Joel and Ethan Coen hit a small speedbump a few years ago, but the filmmaking brothers are really back on track now. Their latest is True Grit, a new film based on the same Charles Portis novel that spawned the 1969 film of the same name starring John Wayne. It’s the Coens’ first out and out Western, and their second time working with Jeff Bridges and Josh Brolin. The film is also the feature debut of young Hailee Steinfeld. As Mattie Ross, who seeks to avenge the death of her father at the hands of lowlife Tom Chaney, she is the emotional and active center of the film. (Don’t let SAG’s minimizing Best Supporting Actress nomination fool you; the girl is the lead, end of story.)

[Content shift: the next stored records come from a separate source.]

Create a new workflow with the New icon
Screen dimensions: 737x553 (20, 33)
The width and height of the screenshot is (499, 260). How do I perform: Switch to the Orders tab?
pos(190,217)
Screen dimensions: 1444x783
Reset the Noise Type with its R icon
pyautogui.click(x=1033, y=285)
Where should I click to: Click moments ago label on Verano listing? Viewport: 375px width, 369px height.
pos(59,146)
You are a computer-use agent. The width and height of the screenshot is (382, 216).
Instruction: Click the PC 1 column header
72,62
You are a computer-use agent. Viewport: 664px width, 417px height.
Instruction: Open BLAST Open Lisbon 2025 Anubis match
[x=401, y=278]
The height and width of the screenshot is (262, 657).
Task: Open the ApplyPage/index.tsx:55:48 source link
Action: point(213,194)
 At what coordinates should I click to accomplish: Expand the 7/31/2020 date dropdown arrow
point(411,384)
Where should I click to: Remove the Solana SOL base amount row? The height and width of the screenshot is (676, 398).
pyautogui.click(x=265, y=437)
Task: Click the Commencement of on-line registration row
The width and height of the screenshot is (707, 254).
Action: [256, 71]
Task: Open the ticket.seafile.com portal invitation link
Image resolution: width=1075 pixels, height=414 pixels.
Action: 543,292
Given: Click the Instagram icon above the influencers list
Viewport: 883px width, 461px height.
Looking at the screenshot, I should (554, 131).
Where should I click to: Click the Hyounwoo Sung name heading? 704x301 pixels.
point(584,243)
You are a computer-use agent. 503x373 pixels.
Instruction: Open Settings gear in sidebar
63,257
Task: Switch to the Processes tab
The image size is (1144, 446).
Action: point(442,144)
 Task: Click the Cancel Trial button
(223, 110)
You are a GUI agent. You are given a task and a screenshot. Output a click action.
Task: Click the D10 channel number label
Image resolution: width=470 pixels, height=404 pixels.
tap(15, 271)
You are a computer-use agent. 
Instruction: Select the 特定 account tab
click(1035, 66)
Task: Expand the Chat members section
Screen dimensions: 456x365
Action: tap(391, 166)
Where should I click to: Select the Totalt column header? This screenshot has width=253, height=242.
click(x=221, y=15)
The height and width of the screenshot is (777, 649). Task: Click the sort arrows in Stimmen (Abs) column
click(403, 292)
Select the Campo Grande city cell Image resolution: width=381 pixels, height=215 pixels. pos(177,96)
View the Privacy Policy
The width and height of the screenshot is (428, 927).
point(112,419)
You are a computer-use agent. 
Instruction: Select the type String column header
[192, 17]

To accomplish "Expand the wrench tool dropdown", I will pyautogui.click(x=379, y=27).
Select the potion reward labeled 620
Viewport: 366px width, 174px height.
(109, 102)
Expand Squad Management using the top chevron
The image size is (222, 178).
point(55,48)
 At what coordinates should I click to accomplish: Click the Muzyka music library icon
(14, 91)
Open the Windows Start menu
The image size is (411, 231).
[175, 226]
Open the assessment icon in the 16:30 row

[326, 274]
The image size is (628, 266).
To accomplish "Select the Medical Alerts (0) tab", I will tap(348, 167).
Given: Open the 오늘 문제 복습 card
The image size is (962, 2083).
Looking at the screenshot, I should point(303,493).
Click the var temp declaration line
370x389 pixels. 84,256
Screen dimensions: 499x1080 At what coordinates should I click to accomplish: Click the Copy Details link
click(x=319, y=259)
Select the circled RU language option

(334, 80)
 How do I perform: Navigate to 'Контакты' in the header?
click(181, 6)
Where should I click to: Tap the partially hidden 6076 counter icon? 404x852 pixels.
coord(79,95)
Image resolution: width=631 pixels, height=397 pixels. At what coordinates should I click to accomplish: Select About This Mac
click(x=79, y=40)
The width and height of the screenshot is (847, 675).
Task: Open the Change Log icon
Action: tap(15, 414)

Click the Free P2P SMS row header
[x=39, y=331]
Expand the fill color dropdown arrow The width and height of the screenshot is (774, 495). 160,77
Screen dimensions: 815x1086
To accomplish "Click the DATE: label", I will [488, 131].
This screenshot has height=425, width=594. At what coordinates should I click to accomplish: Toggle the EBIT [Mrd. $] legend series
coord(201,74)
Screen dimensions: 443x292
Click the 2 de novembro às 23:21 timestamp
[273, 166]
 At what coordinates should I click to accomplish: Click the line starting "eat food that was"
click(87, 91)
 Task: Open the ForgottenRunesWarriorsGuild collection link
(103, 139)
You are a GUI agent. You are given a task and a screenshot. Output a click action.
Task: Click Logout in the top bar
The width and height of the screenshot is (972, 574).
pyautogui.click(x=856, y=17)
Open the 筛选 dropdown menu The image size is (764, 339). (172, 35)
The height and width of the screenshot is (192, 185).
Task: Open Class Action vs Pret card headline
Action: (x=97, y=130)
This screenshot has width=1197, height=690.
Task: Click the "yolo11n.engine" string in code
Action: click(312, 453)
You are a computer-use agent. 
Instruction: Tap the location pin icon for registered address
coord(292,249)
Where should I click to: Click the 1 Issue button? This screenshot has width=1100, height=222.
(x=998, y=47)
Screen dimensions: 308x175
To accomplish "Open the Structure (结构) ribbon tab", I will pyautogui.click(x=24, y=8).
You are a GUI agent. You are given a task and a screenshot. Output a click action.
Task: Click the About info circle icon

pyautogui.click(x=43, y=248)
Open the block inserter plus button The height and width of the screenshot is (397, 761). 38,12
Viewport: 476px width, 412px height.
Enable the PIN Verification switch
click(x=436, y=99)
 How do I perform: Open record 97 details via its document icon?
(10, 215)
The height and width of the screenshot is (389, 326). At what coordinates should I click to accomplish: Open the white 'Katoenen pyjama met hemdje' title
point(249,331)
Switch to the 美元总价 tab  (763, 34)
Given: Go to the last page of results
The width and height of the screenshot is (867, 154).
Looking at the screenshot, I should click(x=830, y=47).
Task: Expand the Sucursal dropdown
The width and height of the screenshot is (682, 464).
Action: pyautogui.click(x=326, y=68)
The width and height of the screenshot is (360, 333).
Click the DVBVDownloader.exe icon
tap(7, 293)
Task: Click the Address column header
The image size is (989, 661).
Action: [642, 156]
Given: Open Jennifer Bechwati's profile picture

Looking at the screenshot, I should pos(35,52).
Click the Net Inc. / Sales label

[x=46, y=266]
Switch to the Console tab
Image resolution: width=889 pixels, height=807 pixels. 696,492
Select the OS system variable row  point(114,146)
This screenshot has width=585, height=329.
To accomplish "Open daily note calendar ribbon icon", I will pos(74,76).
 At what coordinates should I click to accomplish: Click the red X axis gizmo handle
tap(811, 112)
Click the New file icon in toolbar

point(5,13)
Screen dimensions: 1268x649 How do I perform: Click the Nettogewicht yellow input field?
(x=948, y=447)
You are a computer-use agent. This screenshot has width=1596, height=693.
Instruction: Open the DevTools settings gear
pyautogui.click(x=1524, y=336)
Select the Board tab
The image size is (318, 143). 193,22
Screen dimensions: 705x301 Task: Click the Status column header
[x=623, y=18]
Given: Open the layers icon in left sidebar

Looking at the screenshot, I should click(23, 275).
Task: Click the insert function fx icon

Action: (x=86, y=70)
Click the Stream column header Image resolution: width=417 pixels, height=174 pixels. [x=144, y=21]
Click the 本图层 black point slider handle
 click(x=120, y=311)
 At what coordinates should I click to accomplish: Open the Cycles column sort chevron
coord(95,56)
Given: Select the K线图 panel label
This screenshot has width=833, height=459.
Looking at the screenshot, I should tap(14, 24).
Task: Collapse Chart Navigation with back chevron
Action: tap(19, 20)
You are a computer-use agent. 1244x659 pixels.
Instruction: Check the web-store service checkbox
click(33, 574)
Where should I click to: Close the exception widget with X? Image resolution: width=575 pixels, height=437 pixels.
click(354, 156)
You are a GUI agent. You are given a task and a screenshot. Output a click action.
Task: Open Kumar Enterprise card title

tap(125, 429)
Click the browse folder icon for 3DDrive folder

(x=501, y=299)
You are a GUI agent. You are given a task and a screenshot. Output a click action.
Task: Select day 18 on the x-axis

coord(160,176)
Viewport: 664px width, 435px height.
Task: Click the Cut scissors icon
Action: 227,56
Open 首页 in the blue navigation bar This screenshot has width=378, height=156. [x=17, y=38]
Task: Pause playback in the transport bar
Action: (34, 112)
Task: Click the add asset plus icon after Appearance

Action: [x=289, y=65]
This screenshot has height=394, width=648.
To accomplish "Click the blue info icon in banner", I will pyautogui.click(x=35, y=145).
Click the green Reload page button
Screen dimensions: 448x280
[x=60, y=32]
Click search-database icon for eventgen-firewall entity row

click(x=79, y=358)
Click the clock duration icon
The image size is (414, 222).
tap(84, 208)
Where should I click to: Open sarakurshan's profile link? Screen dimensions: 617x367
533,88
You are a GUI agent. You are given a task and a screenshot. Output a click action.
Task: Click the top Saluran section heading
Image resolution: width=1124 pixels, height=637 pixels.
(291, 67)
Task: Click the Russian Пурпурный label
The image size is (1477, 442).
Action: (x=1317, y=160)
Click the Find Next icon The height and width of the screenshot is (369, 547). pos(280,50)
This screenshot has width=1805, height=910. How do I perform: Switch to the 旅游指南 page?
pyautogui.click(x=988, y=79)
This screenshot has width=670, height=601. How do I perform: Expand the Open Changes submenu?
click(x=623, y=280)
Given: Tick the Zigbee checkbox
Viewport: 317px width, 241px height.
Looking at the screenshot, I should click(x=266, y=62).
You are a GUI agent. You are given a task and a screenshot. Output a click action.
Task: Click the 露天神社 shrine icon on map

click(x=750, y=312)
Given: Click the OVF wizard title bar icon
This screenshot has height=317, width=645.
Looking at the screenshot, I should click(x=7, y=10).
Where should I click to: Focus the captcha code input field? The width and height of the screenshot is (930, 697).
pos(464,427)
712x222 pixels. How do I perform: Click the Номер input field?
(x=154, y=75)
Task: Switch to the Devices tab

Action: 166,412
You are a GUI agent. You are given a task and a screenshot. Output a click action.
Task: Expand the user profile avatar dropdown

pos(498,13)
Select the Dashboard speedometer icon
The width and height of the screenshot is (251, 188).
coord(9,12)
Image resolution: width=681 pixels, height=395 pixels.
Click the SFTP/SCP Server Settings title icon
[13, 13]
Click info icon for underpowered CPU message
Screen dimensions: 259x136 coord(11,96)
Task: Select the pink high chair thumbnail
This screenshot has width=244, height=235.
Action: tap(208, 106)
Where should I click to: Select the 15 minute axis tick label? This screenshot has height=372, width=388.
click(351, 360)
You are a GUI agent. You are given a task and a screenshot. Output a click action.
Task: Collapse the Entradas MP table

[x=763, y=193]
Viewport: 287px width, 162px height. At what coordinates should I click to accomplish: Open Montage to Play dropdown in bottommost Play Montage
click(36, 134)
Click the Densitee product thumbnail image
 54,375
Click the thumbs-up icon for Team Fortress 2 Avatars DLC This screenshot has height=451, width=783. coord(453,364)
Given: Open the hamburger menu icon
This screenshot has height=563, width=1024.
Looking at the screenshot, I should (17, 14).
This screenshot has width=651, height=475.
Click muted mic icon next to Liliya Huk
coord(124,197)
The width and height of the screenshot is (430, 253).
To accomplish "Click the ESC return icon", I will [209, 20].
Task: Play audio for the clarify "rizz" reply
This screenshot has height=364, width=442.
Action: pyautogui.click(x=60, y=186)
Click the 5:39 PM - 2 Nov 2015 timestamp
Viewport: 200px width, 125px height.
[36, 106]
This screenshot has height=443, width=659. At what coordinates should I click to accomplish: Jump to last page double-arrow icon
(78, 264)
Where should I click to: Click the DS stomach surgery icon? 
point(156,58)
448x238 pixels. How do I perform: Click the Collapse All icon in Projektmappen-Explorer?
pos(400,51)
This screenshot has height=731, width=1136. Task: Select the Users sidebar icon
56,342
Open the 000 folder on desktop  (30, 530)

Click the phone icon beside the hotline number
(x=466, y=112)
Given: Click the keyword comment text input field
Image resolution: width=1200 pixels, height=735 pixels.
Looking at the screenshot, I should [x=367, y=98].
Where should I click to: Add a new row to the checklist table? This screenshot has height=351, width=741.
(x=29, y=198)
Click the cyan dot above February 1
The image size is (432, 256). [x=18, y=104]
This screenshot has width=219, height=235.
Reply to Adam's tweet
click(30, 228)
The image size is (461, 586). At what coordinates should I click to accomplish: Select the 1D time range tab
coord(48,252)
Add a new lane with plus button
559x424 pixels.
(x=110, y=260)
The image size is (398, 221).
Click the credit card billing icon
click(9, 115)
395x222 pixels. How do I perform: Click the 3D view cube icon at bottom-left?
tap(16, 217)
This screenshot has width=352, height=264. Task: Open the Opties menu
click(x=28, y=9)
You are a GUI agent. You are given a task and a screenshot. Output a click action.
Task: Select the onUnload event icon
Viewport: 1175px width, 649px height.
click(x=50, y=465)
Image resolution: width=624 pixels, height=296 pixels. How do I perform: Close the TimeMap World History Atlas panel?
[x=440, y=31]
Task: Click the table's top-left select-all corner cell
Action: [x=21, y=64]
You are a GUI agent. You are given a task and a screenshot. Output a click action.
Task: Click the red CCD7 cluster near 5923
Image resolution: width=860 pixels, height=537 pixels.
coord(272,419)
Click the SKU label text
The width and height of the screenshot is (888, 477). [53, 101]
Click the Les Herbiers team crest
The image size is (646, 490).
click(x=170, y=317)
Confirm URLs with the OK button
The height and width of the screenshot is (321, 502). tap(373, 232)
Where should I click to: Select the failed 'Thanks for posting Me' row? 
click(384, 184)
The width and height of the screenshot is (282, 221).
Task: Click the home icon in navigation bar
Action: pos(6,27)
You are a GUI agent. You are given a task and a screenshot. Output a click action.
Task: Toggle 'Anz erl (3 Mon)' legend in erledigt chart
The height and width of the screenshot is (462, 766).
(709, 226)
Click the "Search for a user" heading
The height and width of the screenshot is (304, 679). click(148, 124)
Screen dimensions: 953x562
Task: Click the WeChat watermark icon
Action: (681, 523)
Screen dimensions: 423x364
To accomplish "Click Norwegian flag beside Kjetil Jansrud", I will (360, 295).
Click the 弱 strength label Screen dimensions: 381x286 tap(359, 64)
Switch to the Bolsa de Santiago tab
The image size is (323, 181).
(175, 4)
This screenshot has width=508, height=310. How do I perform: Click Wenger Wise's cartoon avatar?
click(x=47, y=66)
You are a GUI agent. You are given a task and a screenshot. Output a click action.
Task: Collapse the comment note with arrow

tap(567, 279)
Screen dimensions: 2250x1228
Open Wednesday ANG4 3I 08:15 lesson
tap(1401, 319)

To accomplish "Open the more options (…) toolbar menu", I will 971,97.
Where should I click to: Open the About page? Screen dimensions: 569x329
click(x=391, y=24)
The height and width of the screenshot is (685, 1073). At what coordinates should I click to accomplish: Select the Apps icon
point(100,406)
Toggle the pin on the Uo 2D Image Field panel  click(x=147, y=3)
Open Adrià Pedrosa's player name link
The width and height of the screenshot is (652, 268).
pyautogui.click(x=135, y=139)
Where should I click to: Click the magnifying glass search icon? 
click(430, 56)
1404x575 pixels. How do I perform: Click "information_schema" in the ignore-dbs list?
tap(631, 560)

True Grit is in theaters now, and we want to know what you thought of the film. As is the norm for posts of this type, spoilers follow after the break and are fully allowed in the comments.
I’ve seen True Grit twice now, and think it is a tremendously entertaining film. The script is dense and challenging, but the actors take to it with gusto. Hailee Steinfeld fully holds her own against far more experienced actors like Jeff Bridges, Matt Damon, Josh Brolin and Barry Pepper. The Coens’ direction seems pretty minimal as the actors get into their characters and just run with it.
Along for the ride is as impressive a set of behind the scenes craftspeople as you’re going to find, and the cinematography (by Roger Deakins), music (Carter Burwell), production design (Jess Gonchor) and costumes (Mary Zophres). True Grit is many things, but one of the most pleasing aspects is that it is a stellar piece of craftsmanship. The vision of the west it offers up feels right and real — you can feel the crack of shots and smell the horses. I feel like I can get lost in this film, and one of the biggest signposts to success I can imagine.
So what did you think of True Grit? After No Country For Old Men, with its post-modern Western leanings, did this film feel too deliberate or slow? Does the film have to stack up against the previous version, or can it live on its own?